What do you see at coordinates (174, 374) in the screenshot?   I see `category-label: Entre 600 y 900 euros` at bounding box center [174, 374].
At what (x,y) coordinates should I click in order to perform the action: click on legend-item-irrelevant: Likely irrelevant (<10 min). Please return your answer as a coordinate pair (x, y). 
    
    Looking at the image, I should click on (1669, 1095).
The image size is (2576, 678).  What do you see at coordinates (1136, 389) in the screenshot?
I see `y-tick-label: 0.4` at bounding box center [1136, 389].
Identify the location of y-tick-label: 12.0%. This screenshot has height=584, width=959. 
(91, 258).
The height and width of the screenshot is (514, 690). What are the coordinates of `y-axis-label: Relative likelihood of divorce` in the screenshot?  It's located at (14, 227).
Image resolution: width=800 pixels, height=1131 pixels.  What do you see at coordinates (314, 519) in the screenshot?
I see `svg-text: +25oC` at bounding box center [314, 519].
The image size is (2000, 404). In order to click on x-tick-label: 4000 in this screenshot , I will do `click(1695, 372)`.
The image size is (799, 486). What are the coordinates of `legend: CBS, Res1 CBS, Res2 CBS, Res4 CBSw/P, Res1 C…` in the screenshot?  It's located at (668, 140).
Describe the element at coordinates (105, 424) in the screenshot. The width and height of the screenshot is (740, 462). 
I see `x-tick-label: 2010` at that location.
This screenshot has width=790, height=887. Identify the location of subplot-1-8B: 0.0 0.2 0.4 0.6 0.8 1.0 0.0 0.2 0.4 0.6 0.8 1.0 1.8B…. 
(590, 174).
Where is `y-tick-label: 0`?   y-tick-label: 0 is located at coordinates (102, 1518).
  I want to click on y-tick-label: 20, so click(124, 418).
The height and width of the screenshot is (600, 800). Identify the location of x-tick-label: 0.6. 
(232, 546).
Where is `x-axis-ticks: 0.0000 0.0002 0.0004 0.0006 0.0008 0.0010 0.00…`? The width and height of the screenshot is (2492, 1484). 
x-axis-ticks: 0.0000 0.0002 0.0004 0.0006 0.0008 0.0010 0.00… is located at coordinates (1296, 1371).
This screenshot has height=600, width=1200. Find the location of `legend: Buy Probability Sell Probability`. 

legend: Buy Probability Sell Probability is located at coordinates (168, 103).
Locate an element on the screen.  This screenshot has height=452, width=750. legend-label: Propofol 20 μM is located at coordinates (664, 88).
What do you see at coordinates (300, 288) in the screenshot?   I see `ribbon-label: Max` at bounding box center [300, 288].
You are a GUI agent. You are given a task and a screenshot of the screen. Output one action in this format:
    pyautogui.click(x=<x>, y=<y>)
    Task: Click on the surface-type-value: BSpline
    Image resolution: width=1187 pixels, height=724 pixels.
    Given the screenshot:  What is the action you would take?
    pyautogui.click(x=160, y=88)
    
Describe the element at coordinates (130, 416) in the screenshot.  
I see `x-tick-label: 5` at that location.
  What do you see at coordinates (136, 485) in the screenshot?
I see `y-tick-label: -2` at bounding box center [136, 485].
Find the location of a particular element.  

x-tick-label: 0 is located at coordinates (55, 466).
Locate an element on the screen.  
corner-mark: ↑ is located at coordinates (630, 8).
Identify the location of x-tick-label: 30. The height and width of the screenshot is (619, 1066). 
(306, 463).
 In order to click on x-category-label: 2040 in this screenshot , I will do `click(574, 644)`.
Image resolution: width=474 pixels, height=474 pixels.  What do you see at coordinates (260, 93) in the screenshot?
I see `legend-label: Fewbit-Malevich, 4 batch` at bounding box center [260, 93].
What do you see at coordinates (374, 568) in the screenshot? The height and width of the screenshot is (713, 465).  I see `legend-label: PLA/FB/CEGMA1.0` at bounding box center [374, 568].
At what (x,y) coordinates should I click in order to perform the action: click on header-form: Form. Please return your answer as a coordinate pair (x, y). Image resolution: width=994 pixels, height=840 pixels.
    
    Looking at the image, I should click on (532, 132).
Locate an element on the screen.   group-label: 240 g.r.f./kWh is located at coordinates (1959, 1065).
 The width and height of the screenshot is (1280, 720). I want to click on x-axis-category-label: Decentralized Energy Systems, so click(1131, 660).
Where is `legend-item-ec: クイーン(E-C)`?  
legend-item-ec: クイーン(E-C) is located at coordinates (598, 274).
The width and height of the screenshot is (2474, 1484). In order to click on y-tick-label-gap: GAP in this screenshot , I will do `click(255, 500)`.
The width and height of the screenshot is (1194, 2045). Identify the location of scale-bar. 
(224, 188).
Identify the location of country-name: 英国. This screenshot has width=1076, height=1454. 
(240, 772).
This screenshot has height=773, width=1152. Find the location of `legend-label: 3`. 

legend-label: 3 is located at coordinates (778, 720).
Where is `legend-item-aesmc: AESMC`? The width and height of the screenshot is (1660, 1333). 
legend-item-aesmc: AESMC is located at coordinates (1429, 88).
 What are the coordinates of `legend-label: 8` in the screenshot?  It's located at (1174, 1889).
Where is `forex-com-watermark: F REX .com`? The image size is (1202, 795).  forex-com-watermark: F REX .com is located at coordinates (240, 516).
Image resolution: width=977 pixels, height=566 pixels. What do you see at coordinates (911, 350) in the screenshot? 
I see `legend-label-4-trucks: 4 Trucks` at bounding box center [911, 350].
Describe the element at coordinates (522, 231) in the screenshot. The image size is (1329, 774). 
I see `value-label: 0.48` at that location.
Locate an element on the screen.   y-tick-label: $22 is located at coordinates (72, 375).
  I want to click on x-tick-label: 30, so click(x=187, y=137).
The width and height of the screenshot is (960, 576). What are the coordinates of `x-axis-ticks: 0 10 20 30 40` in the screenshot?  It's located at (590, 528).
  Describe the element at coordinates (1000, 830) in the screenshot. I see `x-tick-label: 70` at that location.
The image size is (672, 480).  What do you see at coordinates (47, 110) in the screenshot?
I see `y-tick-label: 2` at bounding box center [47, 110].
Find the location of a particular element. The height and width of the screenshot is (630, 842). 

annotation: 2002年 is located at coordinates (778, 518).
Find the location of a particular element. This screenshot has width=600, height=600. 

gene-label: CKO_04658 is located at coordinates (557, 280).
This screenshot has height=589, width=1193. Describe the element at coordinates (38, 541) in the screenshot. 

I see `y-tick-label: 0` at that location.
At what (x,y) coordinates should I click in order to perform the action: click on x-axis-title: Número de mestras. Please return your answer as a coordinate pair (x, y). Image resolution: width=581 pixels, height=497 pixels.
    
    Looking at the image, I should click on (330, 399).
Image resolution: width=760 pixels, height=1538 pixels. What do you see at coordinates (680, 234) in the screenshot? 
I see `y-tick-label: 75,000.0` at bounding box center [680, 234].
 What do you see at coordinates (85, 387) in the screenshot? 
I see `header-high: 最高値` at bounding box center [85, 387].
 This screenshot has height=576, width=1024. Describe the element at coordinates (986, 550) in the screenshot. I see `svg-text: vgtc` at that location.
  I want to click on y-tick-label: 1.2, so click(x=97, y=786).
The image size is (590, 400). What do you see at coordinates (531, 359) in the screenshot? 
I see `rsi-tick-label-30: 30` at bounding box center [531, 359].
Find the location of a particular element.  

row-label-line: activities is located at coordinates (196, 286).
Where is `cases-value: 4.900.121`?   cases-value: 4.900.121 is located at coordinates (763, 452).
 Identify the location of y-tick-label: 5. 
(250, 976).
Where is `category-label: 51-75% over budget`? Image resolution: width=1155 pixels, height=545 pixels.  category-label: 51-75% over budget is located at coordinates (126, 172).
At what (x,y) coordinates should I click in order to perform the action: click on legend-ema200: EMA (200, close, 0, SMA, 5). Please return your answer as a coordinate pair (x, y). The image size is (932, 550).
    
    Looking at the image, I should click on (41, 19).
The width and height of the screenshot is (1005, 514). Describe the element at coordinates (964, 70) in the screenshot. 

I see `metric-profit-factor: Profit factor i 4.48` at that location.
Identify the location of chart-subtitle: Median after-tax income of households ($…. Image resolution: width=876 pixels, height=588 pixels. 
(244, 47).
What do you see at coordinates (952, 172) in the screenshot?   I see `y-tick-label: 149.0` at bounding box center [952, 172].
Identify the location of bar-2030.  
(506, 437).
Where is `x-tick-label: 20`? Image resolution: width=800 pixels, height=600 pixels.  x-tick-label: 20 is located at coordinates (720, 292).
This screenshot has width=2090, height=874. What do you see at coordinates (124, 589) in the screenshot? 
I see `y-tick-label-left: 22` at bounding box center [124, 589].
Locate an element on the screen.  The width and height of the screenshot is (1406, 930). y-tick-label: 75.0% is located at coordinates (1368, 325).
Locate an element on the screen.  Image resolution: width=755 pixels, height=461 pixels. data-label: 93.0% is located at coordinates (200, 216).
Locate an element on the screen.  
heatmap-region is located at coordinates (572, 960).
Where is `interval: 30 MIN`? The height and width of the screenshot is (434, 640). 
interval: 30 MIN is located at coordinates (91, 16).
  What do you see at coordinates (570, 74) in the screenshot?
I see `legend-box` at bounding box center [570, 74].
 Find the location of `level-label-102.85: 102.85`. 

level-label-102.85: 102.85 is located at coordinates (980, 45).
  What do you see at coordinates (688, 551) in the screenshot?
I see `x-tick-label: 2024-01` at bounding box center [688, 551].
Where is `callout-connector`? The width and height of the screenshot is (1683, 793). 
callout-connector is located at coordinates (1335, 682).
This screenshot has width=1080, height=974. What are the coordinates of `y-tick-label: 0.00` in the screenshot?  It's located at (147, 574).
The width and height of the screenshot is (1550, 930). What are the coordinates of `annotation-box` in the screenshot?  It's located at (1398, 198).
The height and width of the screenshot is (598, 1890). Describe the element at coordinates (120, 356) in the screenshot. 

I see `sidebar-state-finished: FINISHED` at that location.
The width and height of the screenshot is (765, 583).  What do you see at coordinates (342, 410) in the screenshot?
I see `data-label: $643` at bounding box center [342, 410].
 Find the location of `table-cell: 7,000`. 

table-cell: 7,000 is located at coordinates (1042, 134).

*Exercise instructions*: Recast the lines of the entries above, from the line containing "What do you see at coordinates (85, 387)" through the line containing "coordinates (763, 452).", both included, as a JSON list of strings. Use one string per line and omit blank lines.

*Result of the task*:
[
  " What do you see at coordinates (85, 387) in the screenshot? ",
  "I see `header-high: 最高値` at bounding box center [85, 387].",
  " This screenshot has height=576, width=1024. Describe the element at coordinates (986, 550) in the screenshot. I see `svg-text: vgtc` at that location.",
  "  I want to click on y-tick-label: 1.2, so click(x=97, y=786).",
  "The image size is (590, 400). What do you see at coordinates (531, 359) in the screenshot? ",
  "I see `rsi-tick-label-30: 30` at bounding box center [531, 359].",
  "Find the location of a particular element.  ",
  "row-label-line: activities is located at coordinates (196, 286).",
  "Where is `cases-value: 4.900.121`?   cases-value: 4.900.121 is located at coordinates (763, 452)."
]